Pakistan at its inception was expected to be a democracy ruled by elected representatives of its people. It was hoped that these elected representatives would be responsive to the wishes of the people in running the affairs of the state. Quaid-e-Azam was quite clear about the necessity of a democratic set-up in the country when he warned the military officers to remain faithful to their oath of honour and keep away from involvement in politics during his famous talk to them in Quetta.
The national media environment is dismal. Pakistan ranks 139 out of 180 on the World Press Freedom Index compiled by Reporters Without Borders. Pakistan’s history is a story of missed goals, squandered opportunities, and a loss of vision or a long-term sense of direction.
The responsibility for derailing repeatedly the democratic order and stunting the evolution of the political process on healthy lines in Pakistan lies squarely with the country’s adventurous and unscrupulous generals who refused to learn from history and repeatedly subjected the nation to military rule with the connivance of the superior judiciary and elements from the senior echelons of the civilian bureaucracy. It would be wrong, however, to blame the army, which deserves our respect for its sacrifices in the service of the nation, as an institution for the treasonous conduct of these renegade generals of whom Pervez Musharraf was the latest example.

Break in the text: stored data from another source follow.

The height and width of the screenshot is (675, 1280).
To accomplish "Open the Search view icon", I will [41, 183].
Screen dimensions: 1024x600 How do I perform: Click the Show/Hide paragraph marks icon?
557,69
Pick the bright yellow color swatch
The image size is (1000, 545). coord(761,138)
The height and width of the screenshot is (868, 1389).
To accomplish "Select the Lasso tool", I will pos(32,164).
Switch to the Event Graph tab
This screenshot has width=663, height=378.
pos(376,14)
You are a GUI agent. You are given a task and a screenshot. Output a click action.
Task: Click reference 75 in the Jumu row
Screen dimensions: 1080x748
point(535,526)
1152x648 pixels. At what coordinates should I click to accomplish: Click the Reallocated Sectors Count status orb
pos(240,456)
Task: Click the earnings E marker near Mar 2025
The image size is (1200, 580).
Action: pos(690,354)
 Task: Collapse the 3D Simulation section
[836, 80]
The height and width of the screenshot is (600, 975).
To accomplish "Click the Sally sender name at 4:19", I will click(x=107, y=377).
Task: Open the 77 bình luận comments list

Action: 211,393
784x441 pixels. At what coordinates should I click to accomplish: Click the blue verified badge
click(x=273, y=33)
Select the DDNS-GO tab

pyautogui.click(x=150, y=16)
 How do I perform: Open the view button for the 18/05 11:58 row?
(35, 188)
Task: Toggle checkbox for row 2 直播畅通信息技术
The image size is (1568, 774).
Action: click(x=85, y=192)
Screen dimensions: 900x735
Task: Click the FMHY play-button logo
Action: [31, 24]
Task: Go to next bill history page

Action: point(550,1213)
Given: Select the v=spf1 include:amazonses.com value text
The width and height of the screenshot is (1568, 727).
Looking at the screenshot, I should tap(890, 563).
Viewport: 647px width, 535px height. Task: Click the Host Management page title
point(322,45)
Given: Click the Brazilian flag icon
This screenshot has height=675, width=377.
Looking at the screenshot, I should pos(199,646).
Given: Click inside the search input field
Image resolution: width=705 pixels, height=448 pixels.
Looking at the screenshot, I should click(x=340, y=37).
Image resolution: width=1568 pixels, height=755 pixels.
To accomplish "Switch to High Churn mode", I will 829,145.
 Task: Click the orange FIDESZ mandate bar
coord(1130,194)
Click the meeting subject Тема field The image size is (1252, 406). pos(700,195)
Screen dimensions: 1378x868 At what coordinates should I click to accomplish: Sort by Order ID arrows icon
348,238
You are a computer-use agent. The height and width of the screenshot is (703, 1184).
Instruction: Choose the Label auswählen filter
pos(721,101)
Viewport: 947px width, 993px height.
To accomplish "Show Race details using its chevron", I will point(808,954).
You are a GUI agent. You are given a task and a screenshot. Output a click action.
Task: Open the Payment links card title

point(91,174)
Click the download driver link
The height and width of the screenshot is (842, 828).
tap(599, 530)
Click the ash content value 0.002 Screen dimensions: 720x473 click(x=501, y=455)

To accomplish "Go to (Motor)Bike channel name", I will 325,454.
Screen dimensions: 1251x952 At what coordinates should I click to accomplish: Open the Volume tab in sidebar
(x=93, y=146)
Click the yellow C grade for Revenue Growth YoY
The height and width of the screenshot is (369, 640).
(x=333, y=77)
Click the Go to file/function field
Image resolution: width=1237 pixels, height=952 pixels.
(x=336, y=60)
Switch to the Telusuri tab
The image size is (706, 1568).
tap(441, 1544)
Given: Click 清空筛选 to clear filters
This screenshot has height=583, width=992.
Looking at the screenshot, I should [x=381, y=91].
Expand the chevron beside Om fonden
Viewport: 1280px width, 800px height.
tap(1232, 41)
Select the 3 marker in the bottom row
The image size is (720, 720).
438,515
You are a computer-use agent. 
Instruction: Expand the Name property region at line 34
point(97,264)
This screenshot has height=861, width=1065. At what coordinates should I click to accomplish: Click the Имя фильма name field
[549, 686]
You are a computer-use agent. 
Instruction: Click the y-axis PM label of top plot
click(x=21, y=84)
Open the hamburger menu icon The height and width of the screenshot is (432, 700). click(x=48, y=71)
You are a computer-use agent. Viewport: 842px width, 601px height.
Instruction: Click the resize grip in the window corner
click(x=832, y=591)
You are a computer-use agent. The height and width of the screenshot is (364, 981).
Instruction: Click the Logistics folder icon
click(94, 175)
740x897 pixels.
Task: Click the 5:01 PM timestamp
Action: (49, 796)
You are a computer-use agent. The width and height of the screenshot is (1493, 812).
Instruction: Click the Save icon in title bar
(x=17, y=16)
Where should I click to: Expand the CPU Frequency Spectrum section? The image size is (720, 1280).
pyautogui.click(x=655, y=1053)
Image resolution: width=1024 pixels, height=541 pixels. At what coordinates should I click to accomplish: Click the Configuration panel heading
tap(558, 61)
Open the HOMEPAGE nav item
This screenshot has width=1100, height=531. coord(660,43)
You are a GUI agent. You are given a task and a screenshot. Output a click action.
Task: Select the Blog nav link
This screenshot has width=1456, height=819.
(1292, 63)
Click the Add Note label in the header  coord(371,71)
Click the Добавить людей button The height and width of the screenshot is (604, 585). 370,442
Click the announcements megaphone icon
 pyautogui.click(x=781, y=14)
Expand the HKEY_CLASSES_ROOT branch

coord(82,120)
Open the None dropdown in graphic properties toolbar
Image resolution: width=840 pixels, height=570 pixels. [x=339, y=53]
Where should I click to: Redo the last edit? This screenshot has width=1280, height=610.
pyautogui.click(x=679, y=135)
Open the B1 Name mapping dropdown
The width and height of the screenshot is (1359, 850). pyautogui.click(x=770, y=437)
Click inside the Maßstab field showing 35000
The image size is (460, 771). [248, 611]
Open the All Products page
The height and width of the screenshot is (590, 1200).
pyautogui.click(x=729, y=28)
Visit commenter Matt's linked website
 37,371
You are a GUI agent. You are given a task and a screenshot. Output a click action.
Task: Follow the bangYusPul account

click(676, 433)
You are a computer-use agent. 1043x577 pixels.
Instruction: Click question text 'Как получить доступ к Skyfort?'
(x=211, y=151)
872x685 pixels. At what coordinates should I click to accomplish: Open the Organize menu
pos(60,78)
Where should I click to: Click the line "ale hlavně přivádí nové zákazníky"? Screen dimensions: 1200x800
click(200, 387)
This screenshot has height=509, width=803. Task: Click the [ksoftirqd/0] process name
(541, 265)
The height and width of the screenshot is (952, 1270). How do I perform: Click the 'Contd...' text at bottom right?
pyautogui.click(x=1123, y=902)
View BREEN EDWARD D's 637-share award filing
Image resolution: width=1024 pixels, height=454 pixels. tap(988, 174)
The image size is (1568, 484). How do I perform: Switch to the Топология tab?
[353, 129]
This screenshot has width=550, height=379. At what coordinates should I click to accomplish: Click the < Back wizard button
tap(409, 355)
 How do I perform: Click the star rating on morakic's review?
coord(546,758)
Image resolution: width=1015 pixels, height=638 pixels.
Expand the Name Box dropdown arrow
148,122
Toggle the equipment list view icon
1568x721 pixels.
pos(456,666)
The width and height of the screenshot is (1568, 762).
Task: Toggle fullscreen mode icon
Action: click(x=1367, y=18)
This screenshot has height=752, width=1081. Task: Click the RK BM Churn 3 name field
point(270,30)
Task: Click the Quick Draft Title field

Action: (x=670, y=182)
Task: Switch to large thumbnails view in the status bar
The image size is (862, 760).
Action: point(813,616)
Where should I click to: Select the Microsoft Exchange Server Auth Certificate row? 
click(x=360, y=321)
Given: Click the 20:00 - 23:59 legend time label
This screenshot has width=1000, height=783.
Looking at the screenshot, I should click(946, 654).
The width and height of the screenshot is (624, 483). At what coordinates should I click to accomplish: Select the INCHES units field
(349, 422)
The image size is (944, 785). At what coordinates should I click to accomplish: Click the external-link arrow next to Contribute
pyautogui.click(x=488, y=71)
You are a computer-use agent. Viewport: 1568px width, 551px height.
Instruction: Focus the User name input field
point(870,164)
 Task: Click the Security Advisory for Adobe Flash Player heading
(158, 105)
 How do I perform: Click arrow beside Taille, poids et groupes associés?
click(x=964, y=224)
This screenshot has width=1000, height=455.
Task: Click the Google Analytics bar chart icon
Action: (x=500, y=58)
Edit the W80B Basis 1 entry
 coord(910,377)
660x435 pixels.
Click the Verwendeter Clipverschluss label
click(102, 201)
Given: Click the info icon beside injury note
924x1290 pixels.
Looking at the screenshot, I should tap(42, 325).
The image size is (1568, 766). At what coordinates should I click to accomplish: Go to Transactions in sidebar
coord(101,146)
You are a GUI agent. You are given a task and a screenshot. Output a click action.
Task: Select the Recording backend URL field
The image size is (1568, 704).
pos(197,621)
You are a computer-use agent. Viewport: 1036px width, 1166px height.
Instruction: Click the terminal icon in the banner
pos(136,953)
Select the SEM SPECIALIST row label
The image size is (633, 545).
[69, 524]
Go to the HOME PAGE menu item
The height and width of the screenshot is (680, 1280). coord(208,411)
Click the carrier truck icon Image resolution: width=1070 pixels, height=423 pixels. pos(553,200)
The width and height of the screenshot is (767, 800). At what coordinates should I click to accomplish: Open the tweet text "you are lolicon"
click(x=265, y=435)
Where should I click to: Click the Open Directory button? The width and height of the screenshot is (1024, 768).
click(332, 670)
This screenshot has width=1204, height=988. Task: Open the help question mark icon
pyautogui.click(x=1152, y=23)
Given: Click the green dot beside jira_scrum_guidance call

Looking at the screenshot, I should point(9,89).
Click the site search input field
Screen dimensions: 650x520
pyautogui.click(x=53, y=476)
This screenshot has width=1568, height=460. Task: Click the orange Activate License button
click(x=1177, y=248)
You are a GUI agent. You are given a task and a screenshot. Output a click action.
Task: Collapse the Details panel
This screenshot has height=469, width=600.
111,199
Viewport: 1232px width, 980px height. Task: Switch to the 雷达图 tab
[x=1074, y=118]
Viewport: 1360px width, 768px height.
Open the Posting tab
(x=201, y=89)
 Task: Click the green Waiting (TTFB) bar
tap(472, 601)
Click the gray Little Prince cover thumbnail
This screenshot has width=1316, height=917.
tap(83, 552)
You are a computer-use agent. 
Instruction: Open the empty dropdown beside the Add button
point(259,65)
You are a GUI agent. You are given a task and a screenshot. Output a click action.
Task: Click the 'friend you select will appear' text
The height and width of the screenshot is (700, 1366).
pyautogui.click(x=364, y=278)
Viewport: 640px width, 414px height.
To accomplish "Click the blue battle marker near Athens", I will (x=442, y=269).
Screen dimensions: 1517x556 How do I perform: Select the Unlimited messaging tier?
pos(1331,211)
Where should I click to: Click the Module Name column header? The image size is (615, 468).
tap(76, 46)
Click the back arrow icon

One cannot also absolve the politicians of their responsibility in mismanaging the nation’s affairs and for plundering the country’s resources for their personal benefits. But as far as corruption is concerned, senior bureaucrats, senior members of the military establishment, and even some of the judges have not missed any opportunity for enriching themselves through corruption, whether legalized or otherwise.The policy of doling out state land to the rich at the expense of the poor is exactly the reverse of what should happen in a welfare state.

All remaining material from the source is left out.